Find $\lim _{ n\rightarrow \infty }{ { \left( { 3 }^{ n }+1 \right) }^{ \frac { 1 }{ n } } } $ using the squeeze theorem
I have come across ways to do this but none mention the squeeze (or sandwich) theorem.
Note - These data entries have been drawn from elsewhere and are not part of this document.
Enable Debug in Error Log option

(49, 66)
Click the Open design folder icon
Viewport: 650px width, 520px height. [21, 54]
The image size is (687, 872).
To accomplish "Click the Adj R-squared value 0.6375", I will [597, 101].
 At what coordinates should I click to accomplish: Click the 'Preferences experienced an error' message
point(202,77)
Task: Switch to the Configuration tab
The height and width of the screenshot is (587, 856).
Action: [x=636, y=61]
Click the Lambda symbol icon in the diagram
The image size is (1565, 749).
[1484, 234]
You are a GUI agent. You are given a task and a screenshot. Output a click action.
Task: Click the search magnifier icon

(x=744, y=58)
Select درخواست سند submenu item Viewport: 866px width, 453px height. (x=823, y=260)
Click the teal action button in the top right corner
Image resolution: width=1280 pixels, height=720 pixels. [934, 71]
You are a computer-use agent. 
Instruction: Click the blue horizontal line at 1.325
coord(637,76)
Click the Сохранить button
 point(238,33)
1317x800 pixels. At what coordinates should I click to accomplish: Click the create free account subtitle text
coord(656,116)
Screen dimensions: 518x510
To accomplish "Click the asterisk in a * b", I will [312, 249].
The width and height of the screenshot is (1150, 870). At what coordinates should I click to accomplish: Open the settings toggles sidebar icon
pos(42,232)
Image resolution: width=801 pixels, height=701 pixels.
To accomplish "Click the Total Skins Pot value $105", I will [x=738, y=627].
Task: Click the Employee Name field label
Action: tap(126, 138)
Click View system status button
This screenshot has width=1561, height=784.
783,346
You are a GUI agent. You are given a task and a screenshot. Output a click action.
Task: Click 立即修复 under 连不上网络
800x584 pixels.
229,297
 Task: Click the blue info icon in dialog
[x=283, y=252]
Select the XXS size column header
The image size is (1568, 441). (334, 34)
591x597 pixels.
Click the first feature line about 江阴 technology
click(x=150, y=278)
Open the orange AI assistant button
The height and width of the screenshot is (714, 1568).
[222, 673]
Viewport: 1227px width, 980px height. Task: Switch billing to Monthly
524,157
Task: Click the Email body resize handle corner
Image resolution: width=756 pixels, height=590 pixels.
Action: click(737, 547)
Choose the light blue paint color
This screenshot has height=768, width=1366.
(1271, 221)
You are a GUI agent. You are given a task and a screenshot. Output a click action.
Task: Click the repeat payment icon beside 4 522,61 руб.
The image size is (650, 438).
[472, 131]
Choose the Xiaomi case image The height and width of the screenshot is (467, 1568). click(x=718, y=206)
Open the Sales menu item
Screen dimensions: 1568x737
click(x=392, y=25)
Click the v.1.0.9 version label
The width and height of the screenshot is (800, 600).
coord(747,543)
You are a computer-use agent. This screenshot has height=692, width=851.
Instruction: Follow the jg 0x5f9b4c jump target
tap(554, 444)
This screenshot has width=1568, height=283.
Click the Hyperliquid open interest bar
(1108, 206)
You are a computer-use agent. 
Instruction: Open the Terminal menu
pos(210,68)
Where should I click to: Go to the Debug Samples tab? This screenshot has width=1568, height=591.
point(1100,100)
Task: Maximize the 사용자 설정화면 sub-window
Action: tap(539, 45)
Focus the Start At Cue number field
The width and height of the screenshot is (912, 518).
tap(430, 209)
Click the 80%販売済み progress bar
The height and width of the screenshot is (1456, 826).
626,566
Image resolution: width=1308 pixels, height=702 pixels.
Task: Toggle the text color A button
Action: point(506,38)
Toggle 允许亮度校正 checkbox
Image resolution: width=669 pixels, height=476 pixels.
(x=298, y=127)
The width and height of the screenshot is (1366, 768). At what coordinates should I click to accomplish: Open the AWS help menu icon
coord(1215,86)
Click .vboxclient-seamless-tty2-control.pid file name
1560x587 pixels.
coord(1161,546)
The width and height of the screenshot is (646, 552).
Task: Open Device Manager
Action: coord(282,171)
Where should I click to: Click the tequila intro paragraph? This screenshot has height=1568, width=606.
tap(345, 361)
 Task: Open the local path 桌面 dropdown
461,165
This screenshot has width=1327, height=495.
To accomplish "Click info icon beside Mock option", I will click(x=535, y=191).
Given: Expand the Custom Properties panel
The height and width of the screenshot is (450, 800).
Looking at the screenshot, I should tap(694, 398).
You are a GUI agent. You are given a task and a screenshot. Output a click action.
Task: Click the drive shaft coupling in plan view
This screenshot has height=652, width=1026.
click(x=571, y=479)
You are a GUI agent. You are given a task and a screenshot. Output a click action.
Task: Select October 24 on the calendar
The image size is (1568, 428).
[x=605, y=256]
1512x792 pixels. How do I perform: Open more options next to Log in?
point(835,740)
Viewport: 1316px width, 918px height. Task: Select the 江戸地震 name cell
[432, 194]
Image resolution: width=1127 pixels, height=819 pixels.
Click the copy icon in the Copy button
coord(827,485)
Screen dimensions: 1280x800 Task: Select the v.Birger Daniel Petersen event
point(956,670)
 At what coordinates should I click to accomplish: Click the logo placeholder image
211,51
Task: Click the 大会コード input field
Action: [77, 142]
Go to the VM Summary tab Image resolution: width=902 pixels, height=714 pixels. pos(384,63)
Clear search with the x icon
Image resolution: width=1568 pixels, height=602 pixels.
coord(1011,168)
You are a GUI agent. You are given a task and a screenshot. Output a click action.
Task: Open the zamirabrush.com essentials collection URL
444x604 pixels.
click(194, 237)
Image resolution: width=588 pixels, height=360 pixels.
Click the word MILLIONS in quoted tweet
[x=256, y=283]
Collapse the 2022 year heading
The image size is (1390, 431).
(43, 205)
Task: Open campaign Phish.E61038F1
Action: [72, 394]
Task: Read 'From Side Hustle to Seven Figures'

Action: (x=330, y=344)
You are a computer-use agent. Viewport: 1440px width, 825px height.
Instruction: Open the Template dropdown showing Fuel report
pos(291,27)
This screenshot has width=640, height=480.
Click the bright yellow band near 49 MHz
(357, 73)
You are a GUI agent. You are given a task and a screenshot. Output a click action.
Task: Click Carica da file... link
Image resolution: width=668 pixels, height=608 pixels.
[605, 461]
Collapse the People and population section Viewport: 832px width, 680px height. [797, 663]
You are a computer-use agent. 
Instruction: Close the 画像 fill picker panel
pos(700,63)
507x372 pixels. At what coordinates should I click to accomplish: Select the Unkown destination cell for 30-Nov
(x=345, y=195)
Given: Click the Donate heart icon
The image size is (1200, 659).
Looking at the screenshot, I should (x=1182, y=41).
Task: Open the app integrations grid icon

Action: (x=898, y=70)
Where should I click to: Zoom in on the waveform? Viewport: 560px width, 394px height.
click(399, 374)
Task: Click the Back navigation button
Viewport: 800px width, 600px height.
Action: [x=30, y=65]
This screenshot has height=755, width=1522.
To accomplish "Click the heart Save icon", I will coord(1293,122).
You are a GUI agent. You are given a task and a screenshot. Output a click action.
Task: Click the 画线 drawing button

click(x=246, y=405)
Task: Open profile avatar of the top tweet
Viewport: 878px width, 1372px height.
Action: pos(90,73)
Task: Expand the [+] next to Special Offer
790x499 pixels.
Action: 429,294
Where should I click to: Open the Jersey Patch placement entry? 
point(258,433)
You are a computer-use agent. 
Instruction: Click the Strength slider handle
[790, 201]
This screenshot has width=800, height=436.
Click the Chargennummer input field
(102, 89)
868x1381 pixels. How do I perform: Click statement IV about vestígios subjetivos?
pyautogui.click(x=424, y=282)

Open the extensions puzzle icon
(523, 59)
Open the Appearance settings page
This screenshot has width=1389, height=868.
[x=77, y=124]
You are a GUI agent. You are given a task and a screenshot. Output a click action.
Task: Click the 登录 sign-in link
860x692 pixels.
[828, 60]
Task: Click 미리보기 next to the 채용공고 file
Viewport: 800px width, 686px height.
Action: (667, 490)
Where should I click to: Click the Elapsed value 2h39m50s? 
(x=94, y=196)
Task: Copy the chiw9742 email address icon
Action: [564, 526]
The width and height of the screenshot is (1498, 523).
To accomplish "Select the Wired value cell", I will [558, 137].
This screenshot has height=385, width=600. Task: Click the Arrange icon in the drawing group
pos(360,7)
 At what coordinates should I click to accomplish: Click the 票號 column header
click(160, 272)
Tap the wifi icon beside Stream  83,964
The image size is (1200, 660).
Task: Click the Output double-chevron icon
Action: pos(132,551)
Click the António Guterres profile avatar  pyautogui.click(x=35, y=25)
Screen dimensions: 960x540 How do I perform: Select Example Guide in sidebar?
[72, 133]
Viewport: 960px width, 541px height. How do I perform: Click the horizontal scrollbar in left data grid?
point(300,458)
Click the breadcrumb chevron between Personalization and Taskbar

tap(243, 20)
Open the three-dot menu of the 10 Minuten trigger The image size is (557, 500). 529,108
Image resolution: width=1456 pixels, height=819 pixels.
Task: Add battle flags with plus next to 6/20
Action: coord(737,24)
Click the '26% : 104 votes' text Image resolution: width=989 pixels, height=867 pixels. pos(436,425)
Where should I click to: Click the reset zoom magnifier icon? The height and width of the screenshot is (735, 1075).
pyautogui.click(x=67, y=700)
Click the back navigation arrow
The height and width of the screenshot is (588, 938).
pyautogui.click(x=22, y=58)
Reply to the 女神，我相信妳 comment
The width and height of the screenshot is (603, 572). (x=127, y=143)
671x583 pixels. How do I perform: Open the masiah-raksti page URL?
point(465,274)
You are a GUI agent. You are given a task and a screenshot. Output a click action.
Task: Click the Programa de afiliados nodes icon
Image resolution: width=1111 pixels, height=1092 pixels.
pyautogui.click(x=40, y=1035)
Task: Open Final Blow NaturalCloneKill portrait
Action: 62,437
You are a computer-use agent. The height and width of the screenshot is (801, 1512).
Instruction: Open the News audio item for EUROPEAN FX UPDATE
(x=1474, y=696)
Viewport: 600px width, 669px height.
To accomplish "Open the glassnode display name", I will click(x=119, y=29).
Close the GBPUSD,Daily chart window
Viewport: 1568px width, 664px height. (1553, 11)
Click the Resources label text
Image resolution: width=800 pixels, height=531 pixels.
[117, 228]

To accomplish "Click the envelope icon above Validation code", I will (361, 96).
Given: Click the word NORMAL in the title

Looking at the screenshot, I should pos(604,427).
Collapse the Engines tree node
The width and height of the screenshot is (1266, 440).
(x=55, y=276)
I know I need to find $2$ functions which squeeze the given function but can only think of using $(3^n)^{1/n}$ i.e. $3$ as the $\le $ function
As you pointed out in the question, $(3^n+1)^{\frac{1}{n}}\geq 3$, and on the other hand $$ (3^n+1)^{\frac{1}{n}}\leq (3^n+3^n)^{\frac{1}{n}}=3\cdot 2^{\frac{1}{n}}$$ Since $\lim_{n\to\infty}2^{\frac{1}{n}}=1$, it follows that $\lim_{n\to\infty}(3^n+1)^{\frac{1}{n}}=3$ by the squeeze theorem.
PRIMER:
In THIS ANSWER, I showed using only the limit definition of the exponential function and Bernoulli's Inequality that the logarithm function satisfies the inequalities
$$\bbox[5px,border:2px solid #C0A000]{\frac{x}{1+x}\le \log(1+x)\le x} \tag 1$$
for $x>-1$.
Note that we can write
$$\begin{align} (1+3^n)^{1/n}&=3\left(1+\frac1{3^n}\right)^{1/n}\\\\ &=3e^{\frac1n \log\left(1+\frac{1}{3^n}\right)}\tag 2 \end{align}$$
Applying $(1)$ to $(2)$ we find that
$$\begin{align} 3e^{\frac{1}{n(1+3^n)}}\le (1+3^n)^{1/n}\le 3e^{\frac{1}{n3^n}} \tag 3 \end{align}$$
Finally, applying the squeeze theorem to $(3)$ reveals the coveted limit
$$\bbox[5px,border:2px solid #C0A000]{\lim_{n\to \infty}(1+3^n)^{1/n}=3}$$